I know that $\sigma$, $\tau$ $\in$ $S_n$ are conjugate if and only if they have the same cycle structure. Is there any explicit way that we can determine whether two elements in $A_n$ are conjugates?

Answer 1

For two elements $x,y \in A_n$ to be conjugate within $A_n$ they have to have the same cycle type. Suppose $axa^{-1}=y$ for some $a\in S_n$.

Suppose $x$ contains a cycle $c$ which moves an even number of points (elements of the underlying set of size $n$), and is therefore an odd permutation. We have $cxc^{-1}=x$ so that $acxc^{-1}a^{-1}=axa^{-1}=y$. One of $ac$ and $a$ must be even, so $x$ and $y$ are conjugate within $A_n$.

Suppose $x$ contains two cycles $d,e$ of the same odd length (including the case where two or more elements of the underlying set are fixed).
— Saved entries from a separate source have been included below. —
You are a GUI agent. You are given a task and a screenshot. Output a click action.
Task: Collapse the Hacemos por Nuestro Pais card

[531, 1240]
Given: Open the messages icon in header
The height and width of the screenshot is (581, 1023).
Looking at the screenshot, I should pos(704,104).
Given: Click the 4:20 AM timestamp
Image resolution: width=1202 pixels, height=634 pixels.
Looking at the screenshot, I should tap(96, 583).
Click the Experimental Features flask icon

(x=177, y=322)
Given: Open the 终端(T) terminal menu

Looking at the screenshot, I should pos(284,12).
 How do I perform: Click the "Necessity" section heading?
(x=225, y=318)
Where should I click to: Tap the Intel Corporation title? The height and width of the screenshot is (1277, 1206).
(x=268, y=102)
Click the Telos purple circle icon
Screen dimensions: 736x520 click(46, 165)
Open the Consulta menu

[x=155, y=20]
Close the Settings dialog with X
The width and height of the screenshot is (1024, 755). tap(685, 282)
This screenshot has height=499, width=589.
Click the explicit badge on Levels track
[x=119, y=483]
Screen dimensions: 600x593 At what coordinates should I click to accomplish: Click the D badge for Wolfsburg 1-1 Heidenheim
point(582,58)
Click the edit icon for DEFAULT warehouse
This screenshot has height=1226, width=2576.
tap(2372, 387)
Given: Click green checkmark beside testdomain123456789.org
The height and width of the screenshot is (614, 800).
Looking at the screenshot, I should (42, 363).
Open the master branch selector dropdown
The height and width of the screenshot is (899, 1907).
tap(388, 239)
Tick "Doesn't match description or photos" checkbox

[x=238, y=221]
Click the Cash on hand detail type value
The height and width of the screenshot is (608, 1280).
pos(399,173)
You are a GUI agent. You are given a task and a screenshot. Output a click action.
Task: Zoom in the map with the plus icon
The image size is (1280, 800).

For example, $(1 2 3)$ and $(456)$. In the example it will be found that the odd permutation $f=(14)(25)(36)$ of order $2$ exchanges the two cycles, and fixes every other element of the underlying set. Then $fxf^{-1}=x$ and we can proceed as before. This clearly works in every such case.

The remaining case has $x$ a product of cycles of distinct odd lengths. Write $y$ underneath $x$ with the same cycle order. If the permutation which takes the elements of $x$ to the corresponding elements of $y$ is even, it will conjugate one to the other within $A_n$. If it is odd, then there will be no even permutation available, and the conjugacy class will split in two.

Take $A_5$ for an example. The only elements with an even length cycle are of form $(12)(34)$ and these are all conjugate within the group. The only other elements which move at least $4$ points are the $5-$cycles - and these fit the criterion for splitting, which indeed they do. The $5-$cycles also split in $A_6$, but not in $A_7$ where they fix two points.

It is thus easy to classify the cycle types where the conjugacy classes split (or stay the same). But you have to compute explicitly to see whether two elements in a split conjugacy class are conjugate or not.